Download or read book The Materiality of the Archive written by Sue Breakell and published by Taylor & Francis. This book was released on 2023-10-30 with total page 299 pages. Available in PDF, EPUB and Kindle. Book excerpt: The Materiality of the Archive is the first volume to bring together a range of methodological approaches to the materiality of archives, as a framework for their engagement, analysis and interpretation. Focusing on the archives of creative practices, the book reaches between and across existing bodies of knowledge in this field, including material culture, art history and literary studies, unified by an interest in archives as material deposits and aggregations, in both analogue and digital forms, as well as the material encounter.

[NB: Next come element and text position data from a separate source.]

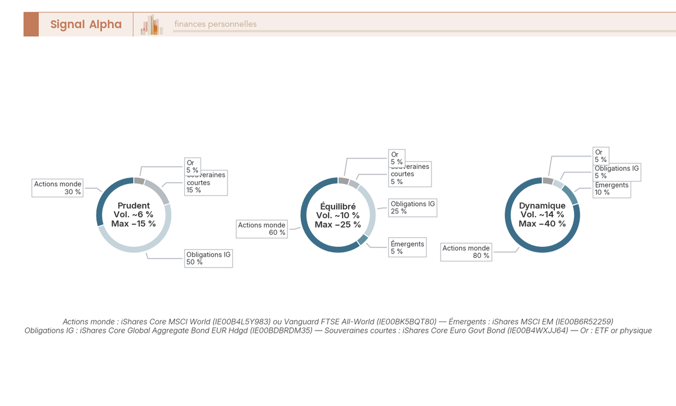Select the Dynamique donut center label

[542, 215]

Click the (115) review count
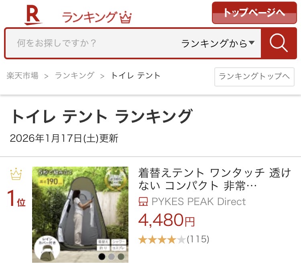pos(198,240)
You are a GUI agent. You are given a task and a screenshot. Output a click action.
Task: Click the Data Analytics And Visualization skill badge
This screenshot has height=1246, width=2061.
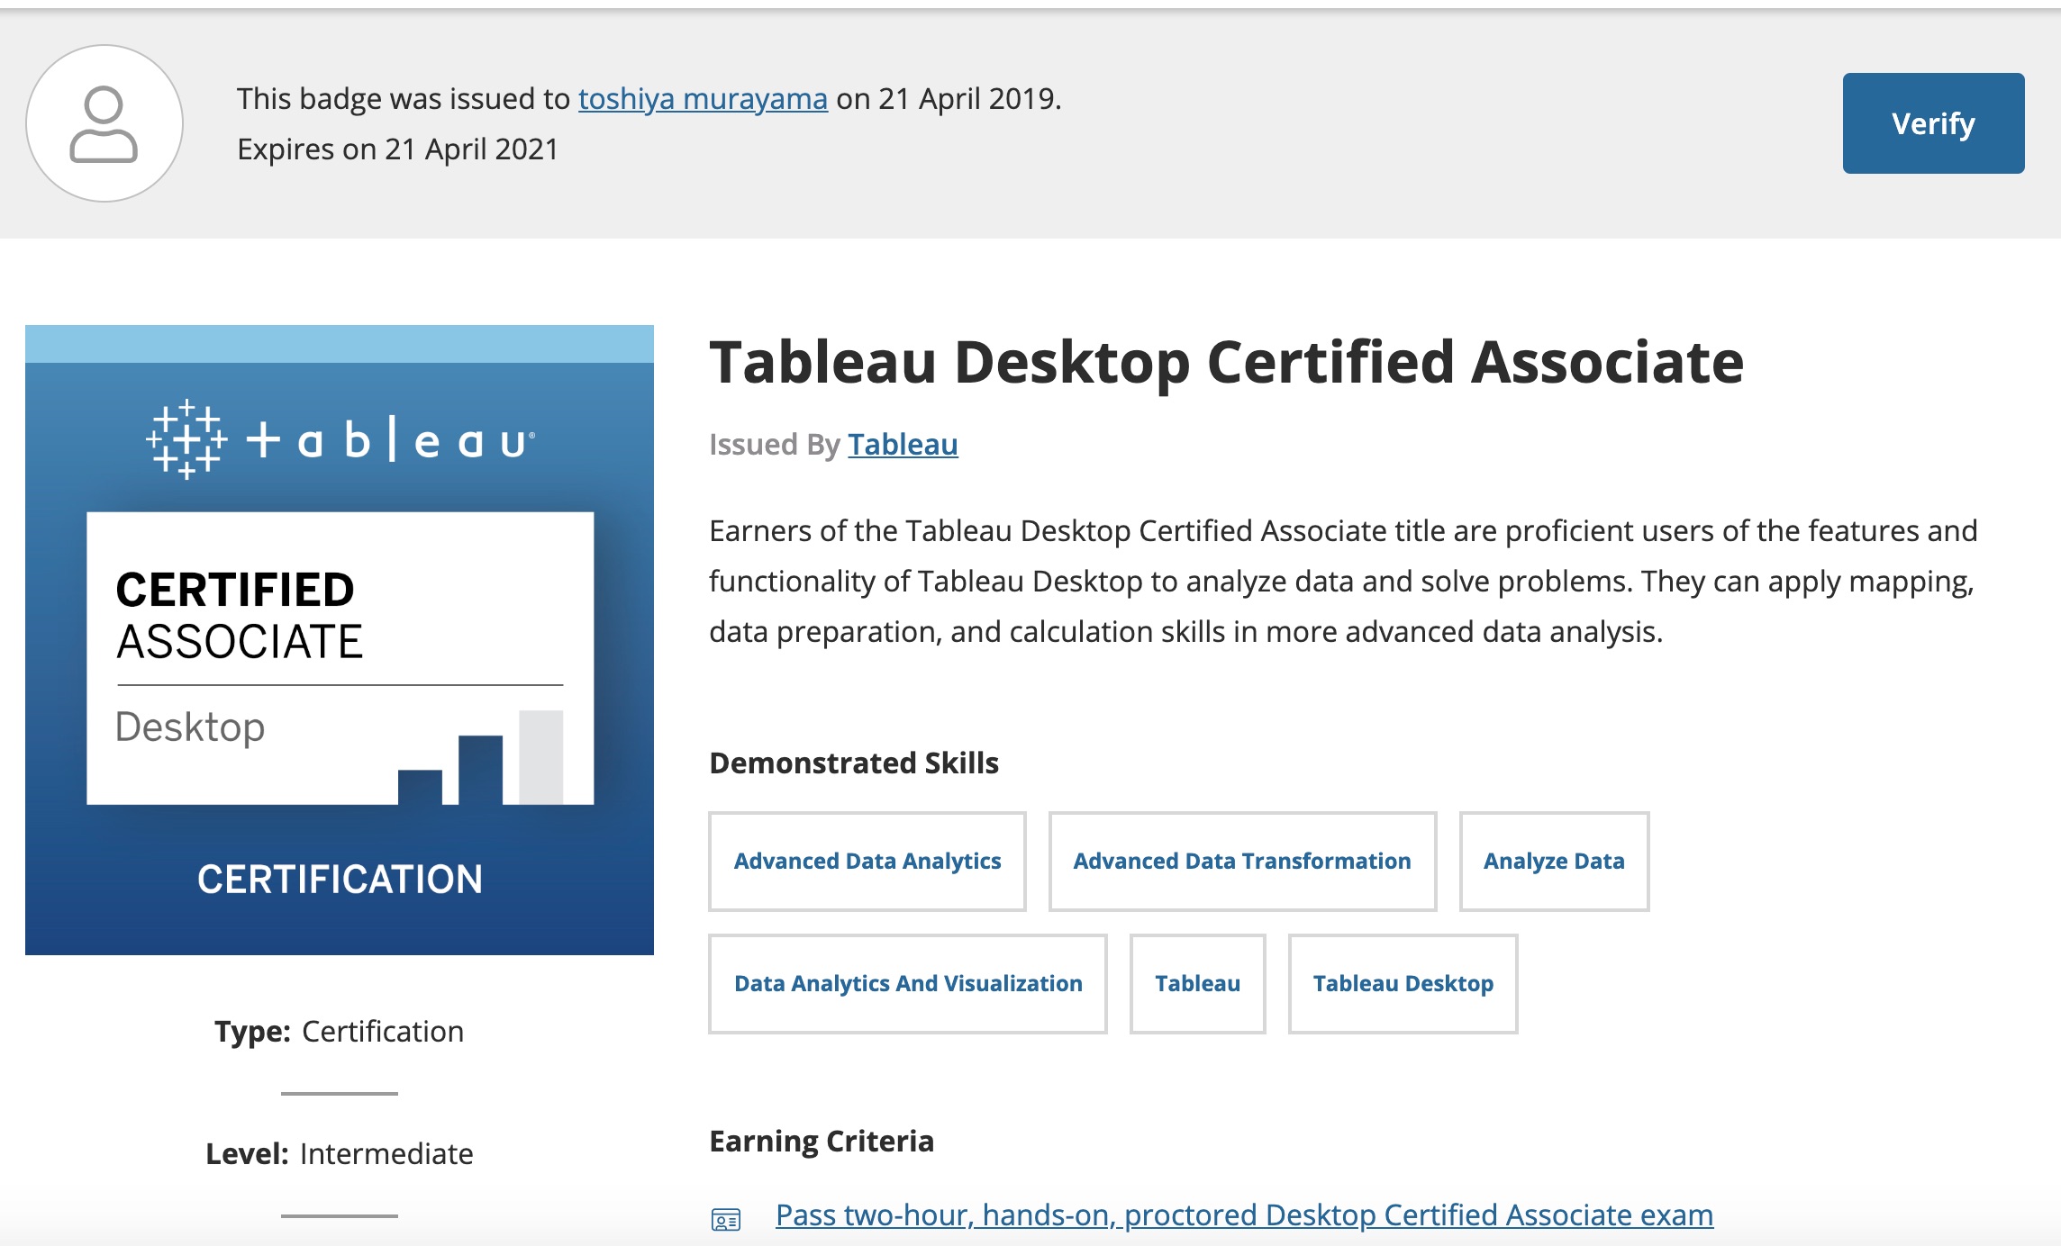(910, 984)
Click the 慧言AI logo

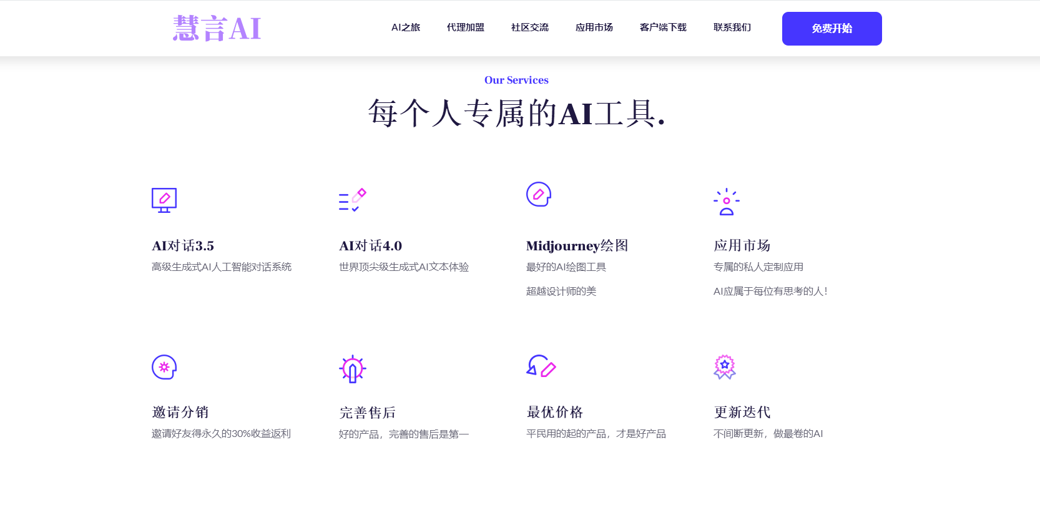click(217, 29)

Connecting a breadth of disciplinary interests in the archive with expanding discourses in materiality, contributors address the potential of a material engagement to animate archival content. Analysing the systems, processes and actions that constitute the shapes, forms and structures in which individual archival objects accumulate, and the underpinnings which may hold them in place as an archival body, the book considers ways in which the inexorable move to the digital affects traditional theories of the physical archival object. It also considers how stewardship practices such as description and metadata creation can accommodate these changes. The Materiality of the Archive unifies theory and practice and brings together professional and academic perspectives. The book is essential reading for academics, researchers and postgraduate students working in the fields of archive studies, museology, art history and material culture.

Responsible History

Responsible History
Author :
Publisher : Berghahn Books
Total Pages : 300
Release :
ISBN-10 : 184545541X
ISBN-13 : 9781845455415
Rating : 4/5 (1X Downloads)

Book Synopsis Responsible History by : Antoon de Baets

Download or read book Responsible History written by Antoon de Baets and published by Berghahn Books. This book was released on 2009 with total page 300 pages. Available in PDF, EPUB and Kindle. Book excerpt: "The abuse of history is common and quite possibly once more on the rise. Although this is well documented, there is no general theory that enables historians to identify, prove, explain, and evaluate the many types of abuse of history. In this book, the author presents such a theory. Reflecting on the responsible use of history, the author identifies the duties that the living has toward the dead and analyzes the rights to memory and history necessary to fulfill these duties. He concludes his argument by proposing a code of ethics as a guide for responsible historians. This work is vital for any historian who wants to oppose and prevent the abuse of history." --Book Jacket.